The benefits of using CBRS compared to WiFi is that it offers enhanced security and predictable performance.
“CBRS fits right in the middle of wireless access technology use cases which require better security and predictable performance. WiFi offers no dedicated capacity or service guarantee, limiting the predictability and security over the performance of IoT connected devices,” said Larsen.
For this reason, CBRS and cellular-based solutions are often a superior choice. With the increasing threat of cybercriminals aiming to gain access through to IoT devices, CBRS can enable building owners to segment their IoT connectivity and other network data off of WiFi and public networks and gain both heightened security and performance.
ExteNet Systems, which has roughly 2,000 CBRS sites under contract mainly in rural America, has several pilot in-building installations in place which range from manufacturing plants to massive entertainment venues where CBRS is being used as the wireless access technology to enable push to talk applications, wireless payment use cases, connect digital signage, and allow broadband connectivity for temporary spaces. Scenarios include campus environments with requirements for converged security, connecting IoT sensors and even copper replacements.
Digital connectivity is a crucial component to securing and retaining tenants as well as increasing rents. As the 5G rollout continues, tenants and occupants will expect superior connectivity in their office buildings and other workplaces, similar to what they experience outdoors – CBRS can help to provide a clear pathway towards 5G for building owners.
Within the smart building space, CBRS enables enhanced connectivity of security systems, including IoT sensors and other digital devices that could make buildings more intelligent and more efficient. However, to fully comprehend the added “value” from these systems, Larsen says, building owners need to start tracking how these factors directly impact rents and profitability.

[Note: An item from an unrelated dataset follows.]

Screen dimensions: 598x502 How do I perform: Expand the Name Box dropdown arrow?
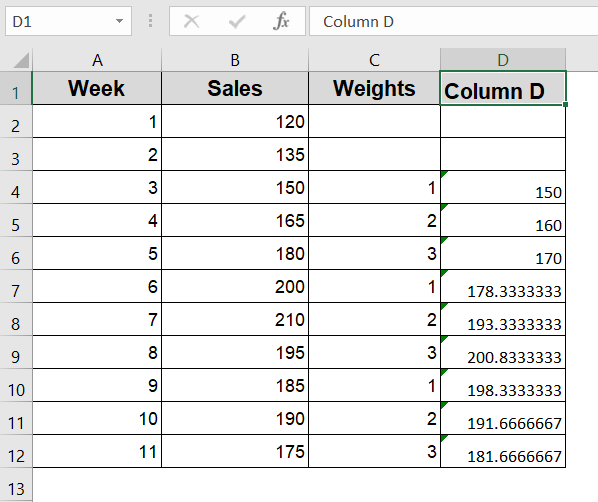pyautogui.click(x=119, y=21)
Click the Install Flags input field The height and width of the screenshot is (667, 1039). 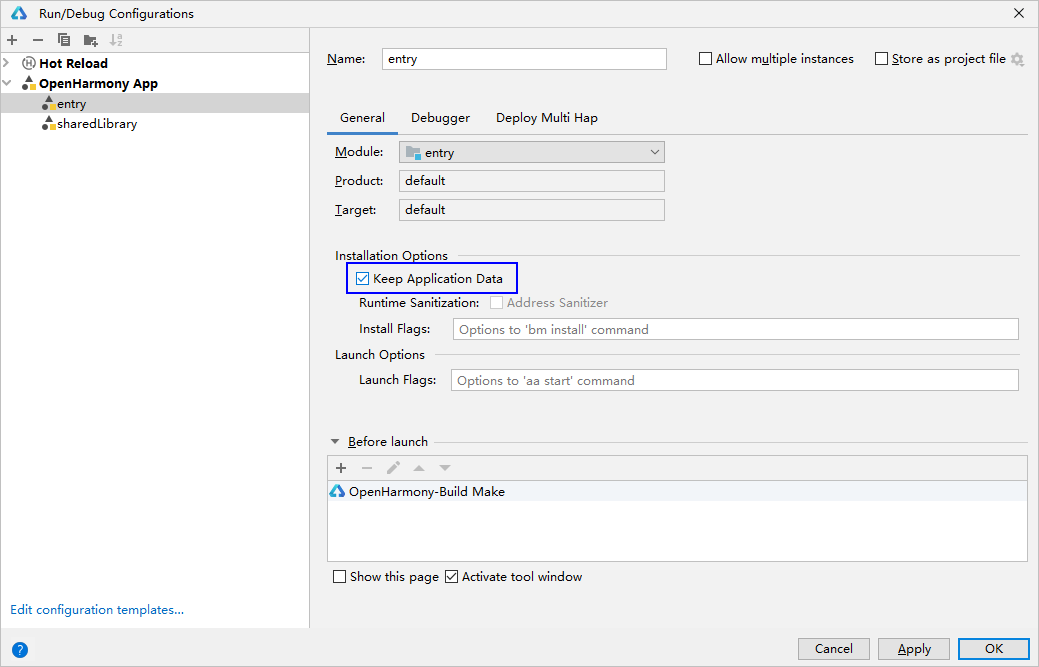pos(735,330)
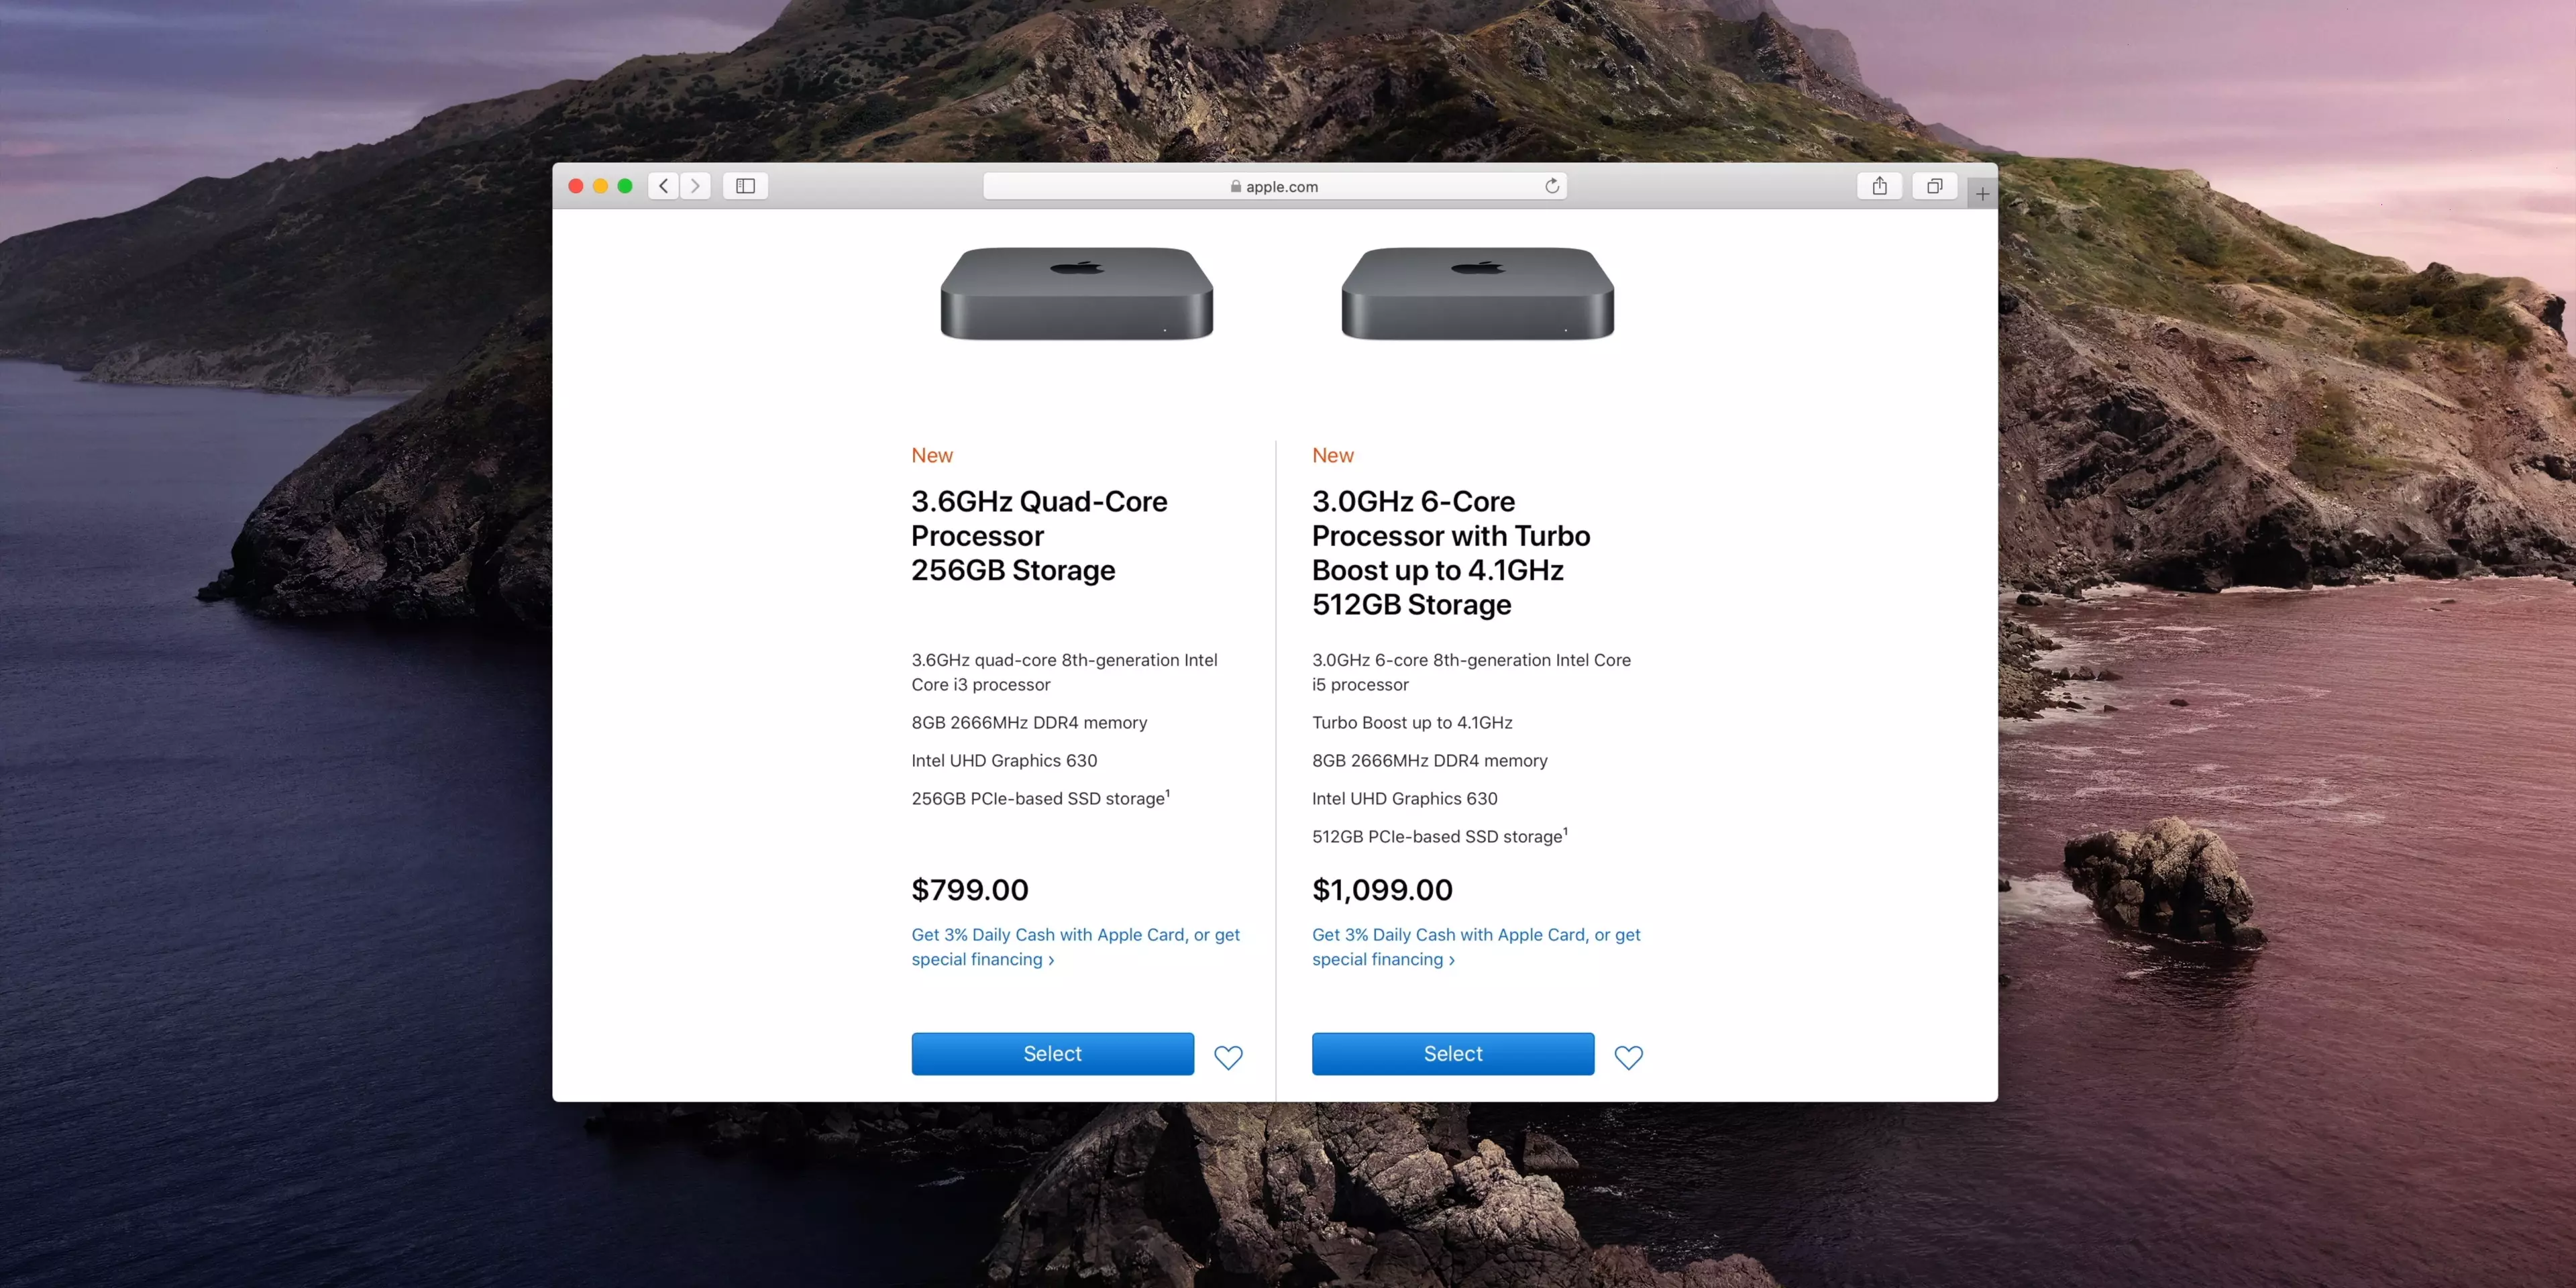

Understanding the Costs and Converged Value
CBRS indoor coverage has 68% lower cost per square foot compared to traditional DAS, according to a recent study by the OnGo Group. The study examined the costs of deploying WiFi, traditional DAS, MNO Smalls, and CBRS in a 200,000 square foot indoor space with four MNOs over a five-year TCO. The critical factor driving lower costs related to CBRS deployments is that a single radio can support all four major operators in the 3.5 GHz band by default. In comparison, multiple parallel operator-specific small cells are required in a traditional licensed small cell deployment case. Although DAS costs can be brought down with less expensive small cells as a signal source for smaller venues, OnGo still offers a lower-cost alternative for mobile LTE coverage, according to the report.
While CBRS does cost more than WiFi, Larsen says that building owners should understand the converged value derived from wireless access solutions like CBRS.
“With CBRS, a building owner can do a multitude of things on one network. For example, currently, many building owners may be using WiFi, cellular, and Zigbee. With CBRS, all of the use cases can be aggregated in one place. A building owner should be thinking about the bigger opportunity and considering what the converged network costs across multiple applications,” Larsen said.
A converged network not only lowers costs by eliminating duplicitous connectivity solutions, but also offers long-term benefits such as the ability to aggregate data across all applications which can be used in artificial intelligence and predictive analytics, according to Larsen.
When considering wireless access technology options, building owners should identify how they want to use CBRS to enable their smart and connected buildings. “Building owners should be asking questions such as, ‘What use cases are we unable to provide today and what will we need to provide in the future?’” said Larsen.
It’s also critical to find a trusted, and knowledgeable partner, says Larsen. “CBRS is complex and can be used for multiple use cases. It’s essential to find a partner who understands its scope and applications,” said Larsen.
It’s also critical to focus on your original business model and the provision of exceptional service. How can a technology like CBRS support and maybe enhance your core business?
“It’s important to remember that tenants are willing to pay a few cents more per square foot if they can gain access to more reliable connectivity. That’s a much better way to look at it than getting a revenue charge from the carriers. Focus on what matters and get tenants better service, so they can, in turn, run their business better,” Larsen said.